::: SUPPLIED DATA :::
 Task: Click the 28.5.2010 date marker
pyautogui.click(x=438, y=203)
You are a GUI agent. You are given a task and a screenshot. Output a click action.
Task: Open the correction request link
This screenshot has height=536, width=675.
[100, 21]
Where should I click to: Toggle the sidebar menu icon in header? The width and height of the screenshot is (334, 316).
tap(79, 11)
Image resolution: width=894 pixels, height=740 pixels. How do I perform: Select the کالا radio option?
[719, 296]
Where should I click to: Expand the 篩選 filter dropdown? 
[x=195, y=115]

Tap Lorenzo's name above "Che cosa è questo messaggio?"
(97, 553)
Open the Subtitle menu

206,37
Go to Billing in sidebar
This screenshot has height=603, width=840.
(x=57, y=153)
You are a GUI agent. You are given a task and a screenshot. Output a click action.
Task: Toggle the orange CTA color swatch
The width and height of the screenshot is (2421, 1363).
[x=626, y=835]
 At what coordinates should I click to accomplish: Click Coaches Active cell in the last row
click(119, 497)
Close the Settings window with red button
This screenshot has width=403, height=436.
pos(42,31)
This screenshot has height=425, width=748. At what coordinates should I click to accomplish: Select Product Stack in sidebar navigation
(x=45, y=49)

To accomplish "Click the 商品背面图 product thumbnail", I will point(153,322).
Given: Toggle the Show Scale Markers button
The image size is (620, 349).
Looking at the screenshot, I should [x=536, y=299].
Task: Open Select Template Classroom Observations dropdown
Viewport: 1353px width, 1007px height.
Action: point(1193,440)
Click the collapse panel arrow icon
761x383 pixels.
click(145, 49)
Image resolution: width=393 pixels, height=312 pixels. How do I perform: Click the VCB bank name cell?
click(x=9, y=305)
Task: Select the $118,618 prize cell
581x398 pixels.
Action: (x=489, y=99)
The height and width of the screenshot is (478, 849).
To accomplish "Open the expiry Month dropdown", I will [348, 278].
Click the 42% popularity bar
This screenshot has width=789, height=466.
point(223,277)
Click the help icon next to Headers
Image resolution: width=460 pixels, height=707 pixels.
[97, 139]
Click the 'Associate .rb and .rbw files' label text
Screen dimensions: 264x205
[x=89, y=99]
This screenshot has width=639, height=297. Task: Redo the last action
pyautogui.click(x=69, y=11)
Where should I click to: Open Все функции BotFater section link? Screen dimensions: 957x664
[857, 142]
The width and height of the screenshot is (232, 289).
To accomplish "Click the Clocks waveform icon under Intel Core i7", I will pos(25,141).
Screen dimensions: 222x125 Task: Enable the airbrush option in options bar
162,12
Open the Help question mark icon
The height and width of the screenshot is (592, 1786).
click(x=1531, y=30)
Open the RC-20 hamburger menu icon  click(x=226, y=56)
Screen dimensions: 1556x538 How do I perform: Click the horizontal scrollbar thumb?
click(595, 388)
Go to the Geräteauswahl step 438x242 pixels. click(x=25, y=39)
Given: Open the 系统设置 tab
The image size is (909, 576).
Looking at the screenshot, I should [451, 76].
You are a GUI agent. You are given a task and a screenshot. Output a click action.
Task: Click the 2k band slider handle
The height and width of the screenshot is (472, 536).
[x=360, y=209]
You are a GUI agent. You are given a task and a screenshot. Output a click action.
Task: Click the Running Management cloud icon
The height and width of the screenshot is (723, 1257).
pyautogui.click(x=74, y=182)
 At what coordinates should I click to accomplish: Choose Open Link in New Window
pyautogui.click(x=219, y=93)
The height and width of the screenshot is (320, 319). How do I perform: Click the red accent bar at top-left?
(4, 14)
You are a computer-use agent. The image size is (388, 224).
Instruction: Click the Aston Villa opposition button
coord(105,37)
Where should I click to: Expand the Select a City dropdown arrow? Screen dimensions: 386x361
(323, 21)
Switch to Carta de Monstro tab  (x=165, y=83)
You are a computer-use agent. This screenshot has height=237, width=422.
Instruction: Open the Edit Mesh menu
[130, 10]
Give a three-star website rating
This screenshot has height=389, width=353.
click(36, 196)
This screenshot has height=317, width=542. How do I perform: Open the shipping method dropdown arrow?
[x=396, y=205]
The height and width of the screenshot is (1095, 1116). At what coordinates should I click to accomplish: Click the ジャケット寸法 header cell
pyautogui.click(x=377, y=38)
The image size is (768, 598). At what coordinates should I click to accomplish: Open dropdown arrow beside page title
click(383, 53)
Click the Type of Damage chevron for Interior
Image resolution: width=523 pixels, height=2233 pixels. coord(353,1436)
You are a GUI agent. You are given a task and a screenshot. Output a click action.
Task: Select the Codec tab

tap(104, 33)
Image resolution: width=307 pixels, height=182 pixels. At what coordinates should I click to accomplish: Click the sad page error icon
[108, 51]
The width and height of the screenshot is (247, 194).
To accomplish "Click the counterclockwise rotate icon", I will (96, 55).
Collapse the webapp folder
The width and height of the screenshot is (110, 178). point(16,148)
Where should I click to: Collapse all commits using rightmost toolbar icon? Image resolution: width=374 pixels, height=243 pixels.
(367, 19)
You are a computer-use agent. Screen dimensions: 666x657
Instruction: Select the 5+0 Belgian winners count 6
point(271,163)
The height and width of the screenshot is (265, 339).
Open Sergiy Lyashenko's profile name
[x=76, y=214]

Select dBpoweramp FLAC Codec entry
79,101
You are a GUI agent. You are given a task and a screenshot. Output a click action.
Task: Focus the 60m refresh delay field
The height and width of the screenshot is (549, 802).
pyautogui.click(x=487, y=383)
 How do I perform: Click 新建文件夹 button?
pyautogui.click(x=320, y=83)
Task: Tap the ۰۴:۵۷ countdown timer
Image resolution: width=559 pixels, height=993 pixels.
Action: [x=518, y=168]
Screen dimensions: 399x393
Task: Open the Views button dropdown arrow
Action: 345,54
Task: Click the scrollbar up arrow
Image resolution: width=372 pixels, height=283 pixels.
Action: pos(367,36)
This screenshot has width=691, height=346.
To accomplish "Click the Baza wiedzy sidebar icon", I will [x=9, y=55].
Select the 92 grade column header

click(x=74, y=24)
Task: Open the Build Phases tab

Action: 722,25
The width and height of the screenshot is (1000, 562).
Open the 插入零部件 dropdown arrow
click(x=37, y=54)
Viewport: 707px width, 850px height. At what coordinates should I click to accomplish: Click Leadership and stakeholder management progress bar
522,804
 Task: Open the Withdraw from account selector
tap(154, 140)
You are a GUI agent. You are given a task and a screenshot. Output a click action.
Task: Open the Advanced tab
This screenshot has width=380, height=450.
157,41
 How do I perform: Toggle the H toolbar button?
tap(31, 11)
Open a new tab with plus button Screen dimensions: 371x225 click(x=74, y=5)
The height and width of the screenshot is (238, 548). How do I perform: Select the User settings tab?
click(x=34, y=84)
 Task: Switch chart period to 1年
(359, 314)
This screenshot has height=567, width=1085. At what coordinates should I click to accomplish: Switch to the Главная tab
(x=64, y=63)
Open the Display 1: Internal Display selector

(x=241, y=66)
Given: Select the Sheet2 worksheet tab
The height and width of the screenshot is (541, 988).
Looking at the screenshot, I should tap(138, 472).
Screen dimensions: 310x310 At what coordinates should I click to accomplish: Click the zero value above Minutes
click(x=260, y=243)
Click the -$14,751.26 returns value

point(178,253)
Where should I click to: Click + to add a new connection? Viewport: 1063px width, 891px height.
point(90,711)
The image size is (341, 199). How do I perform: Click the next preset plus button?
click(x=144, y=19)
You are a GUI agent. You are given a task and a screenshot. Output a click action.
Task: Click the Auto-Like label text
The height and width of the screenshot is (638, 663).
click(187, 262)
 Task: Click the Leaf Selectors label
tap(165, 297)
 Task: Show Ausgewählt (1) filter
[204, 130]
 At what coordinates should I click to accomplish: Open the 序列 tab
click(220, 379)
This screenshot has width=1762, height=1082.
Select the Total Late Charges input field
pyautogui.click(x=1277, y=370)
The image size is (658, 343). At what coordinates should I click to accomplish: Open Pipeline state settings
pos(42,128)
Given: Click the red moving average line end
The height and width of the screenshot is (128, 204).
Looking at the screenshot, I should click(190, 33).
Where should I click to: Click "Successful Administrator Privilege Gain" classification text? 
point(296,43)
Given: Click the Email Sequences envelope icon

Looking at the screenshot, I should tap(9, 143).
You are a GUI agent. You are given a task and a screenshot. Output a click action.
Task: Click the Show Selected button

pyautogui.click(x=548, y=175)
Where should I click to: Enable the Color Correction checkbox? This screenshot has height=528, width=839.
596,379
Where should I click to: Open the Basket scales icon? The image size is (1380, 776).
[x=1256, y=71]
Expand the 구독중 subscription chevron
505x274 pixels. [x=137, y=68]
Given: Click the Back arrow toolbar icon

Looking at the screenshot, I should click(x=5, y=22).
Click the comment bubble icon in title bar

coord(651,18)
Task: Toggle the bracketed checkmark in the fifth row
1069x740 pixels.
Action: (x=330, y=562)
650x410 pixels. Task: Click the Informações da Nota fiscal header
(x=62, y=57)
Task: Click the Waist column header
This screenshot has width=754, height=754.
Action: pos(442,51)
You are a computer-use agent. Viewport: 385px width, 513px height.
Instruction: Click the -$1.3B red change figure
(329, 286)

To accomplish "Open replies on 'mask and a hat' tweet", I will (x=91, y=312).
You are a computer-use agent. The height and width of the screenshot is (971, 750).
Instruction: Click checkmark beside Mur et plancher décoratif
:::
== GOAL OF THE EXERCISE ==
For this exercise, output exactly the lines above from the line with "At what coordinates should I click to accomplish: Choose" to the line with "Give a three-star website rating", counting both, and leave out the rest.

== EXERCISE ANSWER ==
 At what coordinates should I click to accomplish: Choose Open Link in New Window
pyautogui.click(x=219, y=93)
The height and width of the screenshot is (320, 319). How do I perform: Click the red accent bar at top-left?
(4, 14)
You are a computer-use agent. The image size is (388, 224).
Instruction: Click the Aston Villa opposition button
coord(105,37)
Where should I click to: Expand the Select a City dropdown arrow? Screen dimensions: 386x361
(323, 21)
Switch to Carta de Monstro tab  (x=165, y=83)
You are a computer-use agent. This screenshot has height=237, width=422.
Instruction: Open the Edit Mesh menu
[130, 10]
Give a three-star website rating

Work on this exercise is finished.